Each mitochondrion also houses one or more copies of a genome known as the mitochondrial genome. The mitochondrial genome encodes 13 proteins of the electron transfer chain (31, 32) (Figure 5), which is where OXPHOS takes place and is the cell’s major generator of ATP. Specifically, it encodes at least one subunit of each of the complexes of the electron transfer chain except for complex II. The mitochondrial genome also encodes 22 tRNAs interspersed between each of the coding genes and two rRNAs (31, 32) (Figure 6).

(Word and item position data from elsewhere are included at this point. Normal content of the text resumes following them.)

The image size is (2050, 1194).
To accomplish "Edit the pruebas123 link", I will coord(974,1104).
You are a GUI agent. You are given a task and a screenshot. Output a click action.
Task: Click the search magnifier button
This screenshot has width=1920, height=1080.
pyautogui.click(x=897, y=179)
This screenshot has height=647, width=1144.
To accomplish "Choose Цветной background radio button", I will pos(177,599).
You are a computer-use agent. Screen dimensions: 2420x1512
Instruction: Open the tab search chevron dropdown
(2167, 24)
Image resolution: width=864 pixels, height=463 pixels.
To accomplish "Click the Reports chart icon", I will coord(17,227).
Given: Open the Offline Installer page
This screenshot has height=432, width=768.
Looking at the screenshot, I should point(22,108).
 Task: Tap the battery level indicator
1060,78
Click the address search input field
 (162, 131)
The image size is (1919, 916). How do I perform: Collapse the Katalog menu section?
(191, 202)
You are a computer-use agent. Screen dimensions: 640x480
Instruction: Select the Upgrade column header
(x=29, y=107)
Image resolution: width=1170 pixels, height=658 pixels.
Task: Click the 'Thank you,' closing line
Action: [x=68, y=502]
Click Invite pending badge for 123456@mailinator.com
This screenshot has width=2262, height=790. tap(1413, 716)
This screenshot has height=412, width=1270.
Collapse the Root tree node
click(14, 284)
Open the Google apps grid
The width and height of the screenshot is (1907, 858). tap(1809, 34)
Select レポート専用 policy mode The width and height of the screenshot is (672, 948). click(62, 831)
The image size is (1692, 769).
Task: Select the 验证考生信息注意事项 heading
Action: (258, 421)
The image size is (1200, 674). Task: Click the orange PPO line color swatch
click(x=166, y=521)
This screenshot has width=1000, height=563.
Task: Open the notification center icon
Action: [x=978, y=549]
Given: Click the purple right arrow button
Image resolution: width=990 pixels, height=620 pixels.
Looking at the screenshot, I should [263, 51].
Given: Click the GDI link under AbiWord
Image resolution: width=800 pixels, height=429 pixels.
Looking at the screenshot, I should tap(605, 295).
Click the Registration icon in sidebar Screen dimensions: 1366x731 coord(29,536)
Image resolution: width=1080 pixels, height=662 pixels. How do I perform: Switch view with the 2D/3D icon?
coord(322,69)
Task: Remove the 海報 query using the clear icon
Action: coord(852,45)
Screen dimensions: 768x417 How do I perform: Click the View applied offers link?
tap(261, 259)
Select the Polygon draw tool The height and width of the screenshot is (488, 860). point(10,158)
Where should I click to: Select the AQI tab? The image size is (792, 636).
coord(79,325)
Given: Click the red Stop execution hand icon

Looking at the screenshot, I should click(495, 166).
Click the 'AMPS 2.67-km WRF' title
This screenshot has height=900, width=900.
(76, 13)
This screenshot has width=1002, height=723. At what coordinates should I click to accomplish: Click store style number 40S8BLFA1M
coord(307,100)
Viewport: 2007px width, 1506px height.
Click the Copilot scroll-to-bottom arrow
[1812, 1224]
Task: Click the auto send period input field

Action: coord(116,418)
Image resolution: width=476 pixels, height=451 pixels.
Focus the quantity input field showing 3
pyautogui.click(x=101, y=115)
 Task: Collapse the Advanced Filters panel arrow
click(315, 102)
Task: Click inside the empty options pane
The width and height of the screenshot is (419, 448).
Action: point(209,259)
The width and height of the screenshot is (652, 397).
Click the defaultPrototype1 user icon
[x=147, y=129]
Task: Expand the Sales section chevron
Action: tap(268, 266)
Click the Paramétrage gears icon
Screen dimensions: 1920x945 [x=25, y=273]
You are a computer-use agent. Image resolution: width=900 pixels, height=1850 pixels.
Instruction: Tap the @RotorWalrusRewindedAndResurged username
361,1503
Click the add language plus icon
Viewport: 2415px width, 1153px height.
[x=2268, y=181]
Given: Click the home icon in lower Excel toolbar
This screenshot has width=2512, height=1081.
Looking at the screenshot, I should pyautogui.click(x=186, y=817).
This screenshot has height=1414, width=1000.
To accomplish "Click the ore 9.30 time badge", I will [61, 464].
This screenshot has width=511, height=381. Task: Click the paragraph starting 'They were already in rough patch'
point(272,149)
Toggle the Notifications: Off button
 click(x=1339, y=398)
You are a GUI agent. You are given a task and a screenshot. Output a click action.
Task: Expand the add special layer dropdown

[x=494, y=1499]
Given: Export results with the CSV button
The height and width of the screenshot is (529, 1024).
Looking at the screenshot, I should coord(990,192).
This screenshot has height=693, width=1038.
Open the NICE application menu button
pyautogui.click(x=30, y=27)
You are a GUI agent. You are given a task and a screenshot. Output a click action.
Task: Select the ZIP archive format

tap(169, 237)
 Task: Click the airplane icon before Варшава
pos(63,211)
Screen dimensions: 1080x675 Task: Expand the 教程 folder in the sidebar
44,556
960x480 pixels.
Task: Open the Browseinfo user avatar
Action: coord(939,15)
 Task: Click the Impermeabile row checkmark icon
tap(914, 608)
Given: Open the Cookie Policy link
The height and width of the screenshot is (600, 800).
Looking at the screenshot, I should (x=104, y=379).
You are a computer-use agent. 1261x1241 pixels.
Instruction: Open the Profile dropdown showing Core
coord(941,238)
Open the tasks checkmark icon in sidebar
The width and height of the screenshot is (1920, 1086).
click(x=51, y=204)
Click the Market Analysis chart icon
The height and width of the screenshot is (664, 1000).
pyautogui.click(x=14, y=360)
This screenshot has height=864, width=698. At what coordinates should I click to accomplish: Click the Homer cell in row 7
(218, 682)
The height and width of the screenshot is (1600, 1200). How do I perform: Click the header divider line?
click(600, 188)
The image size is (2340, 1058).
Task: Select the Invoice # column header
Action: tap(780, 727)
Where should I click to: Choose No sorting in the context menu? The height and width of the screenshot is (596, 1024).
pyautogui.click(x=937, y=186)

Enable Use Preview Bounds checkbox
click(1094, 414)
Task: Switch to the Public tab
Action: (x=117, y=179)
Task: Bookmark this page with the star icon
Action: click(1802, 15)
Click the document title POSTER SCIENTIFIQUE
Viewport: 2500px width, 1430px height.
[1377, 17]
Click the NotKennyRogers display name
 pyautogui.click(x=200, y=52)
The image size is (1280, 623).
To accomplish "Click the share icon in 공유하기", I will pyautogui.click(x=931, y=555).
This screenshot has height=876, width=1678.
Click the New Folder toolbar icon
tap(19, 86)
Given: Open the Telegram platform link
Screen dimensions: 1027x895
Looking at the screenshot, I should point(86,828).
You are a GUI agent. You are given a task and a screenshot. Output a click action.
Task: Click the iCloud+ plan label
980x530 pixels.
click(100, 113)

The genome also has one non-coding region, which is the site of interaction of the nuclear-encoded transcription and replication factors that transcribe and replicate this bacterial originating genome (33).

Whilst the mitochondrial genome does not encode all of the genes of the mitochondrion, the mitochondrion acts as the vehicle for the transmission, segregation and inheritance of the mitochondrial genome (21). Indeed, it has previously been argued that the key genes associated with the mitochondrial genome translocated to the nucleus millions of years ago (34). However, the genes present within the mitochondrial genome are also highly important to cellular function. It is well characterised that mutation of or deletion to these genes can cause severe metabolic defects that result in large scale multisystem diseases, such as Leber’s Hereditary Optic Neuropathy, Mitochondrial encephalomyopathy, lactic acidosis, and stroke-like episodes (MELAS), Neuropathy, ataxia, and retinitis pigmentosa (NARP), Myoclonic epilepsy with ragged-red fibers (MERRF) syndrome and Leigh Syndrome (reviewed in (22)). Furthermore, the presence of very high levels of deletion or mutation can also be fatal.